Reproduce verbatim the records between the lines holding "Move Page 3 down with chevron" and "Open the Search", inclusive.

^^^^^^^^

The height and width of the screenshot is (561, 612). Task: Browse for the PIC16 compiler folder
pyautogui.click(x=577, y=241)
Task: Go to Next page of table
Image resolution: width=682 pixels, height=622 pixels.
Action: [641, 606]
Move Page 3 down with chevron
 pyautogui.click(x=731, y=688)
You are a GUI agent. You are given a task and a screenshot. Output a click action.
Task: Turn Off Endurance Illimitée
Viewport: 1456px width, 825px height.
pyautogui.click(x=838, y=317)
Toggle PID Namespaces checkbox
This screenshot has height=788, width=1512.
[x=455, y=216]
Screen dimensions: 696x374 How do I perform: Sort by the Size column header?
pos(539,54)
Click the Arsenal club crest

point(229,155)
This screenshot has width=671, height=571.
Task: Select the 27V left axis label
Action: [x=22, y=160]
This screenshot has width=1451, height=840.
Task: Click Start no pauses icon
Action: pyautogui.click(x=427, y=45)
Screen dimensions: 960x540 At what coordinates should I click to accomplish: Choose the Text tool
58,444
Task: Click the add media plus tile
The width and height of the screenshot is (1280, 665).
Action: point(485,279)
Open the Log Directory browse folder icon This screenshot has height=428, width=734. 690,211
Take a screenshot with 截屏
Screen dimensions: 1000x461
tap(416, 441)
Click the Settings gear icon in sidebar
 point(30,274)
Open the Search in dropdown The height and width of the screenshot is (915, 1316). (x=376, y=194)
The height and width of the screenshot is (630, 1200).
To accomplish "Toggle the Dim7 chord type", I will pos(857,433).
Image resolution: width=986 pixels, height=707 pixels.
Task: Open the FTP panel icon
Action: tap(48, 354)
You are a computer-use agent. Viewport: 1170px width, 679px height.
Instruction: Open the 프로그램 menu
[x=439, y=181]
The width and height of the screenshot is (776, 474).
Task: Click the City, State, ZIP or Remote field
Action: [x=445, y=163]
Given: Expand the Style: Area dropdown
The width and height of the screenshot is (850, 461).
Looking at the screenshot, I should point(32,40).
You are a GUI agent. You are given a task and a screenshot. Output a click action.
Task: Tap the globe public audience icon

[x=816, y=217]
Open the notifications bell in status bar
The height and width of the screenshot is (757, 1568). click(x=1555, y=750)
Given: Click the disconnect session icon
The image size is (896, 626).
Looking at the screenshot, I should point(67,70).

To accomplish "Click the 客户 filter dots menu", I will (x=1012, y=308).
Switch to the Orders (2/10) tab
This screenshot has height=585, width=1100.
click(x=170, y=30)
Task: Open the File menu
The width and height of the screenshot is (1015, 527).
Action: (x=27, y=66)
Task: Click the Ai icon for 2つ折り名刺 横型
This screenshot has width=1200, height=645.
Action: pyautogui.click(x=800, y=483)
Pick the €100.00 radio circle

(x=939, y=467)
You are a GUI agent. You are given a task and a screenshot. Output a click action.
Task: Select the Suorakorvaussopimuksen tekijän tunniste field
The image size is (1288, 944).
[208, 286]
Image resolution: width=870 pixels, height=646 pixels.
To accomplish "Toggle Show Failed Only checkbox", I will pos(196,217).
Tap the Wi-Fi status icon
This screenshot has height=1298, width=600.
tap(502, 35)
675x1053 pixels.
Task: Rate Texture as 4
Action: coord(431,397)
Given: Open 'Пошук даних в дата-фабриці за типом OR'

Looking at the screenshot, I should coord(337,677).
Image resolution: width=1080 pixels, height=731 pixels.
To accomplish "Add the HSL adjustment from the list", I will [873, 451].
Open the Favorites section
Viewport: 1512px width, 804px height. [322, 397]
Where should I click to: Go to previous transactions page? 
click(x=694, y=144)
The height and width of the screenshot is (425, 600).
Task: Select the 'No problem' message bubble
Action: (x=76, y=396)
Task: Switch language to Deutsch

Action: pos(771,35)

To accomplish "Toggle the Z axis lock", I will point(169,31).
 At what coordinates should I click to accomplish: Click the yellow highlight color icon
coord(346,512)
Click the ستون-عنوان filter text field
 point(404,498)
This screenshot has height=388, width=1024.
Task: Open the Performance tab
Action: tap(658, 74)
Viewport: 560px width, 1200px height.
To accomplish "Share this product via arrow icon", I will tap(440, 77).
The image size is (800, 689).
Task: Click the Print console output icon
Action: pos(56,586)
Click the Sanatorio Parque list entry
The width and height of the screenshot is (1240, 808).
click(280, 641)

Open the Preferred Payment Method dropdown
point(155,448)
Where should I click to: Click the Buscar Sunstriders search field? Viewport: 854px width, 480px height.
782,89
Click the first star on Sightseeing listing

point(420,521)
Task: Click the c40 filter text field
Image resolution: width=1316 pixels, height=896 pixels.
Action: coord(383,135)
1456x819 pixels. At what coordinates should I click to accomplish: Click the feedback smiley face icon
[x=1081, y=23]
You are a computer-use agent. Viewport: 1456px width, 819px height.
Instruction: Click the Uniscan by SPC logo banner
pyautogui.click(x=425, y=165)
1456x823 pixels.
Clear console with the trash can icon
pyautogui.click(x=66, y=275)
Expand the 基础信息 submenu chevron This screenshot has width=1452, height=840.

^^^^^^^^

**Output:**
Move Page 3 down with chevron
 pyautogui.click(x=731, y=688)
You are a GUI agent. You are given a task and a screenshot. Output a click action.
Task: Turn Off Endurance Illimitée
Viewport: 1456px width, 825px height.
pyautogui.click(x=838, y=317)
Toggle PID Namespaces checkbox
This screenshot has height=788, width=1512.
[x=455, y=216]
Screen dimensions: 696x374 How do I perform: Sort by the Size column header?
pos(539,54)
Click the Arsenal club crest

point(229,155)
This screenshot has width=671, height=571.
Task: Select the 27V left axis label
Action: [x=22, y=160]
This screenshot has width=1451, height=840.
Task: Click Start no pauses icon
Action: pyautogui.click(x=427, y=45)
Screen dimensions: 960x540 At what coordinates should I click to accomplish: Choose the Text tool
58,444
Task: Click the add media plus tile
The width and height of the screenshot is (1280, 665).
Action: point(485,279)
Open the Log Directory browse folder icon This screenshot has height=428, width=734. 690,211
Take a screenshot with 截屏
Screen dimensions: 1000x461
tap(416, 441)
Click the Settings gear icon in sidebar
 point(30,274)
Open the Search in dropdown The height and width of the screenshot is (915, 1316). (x=376, y=194)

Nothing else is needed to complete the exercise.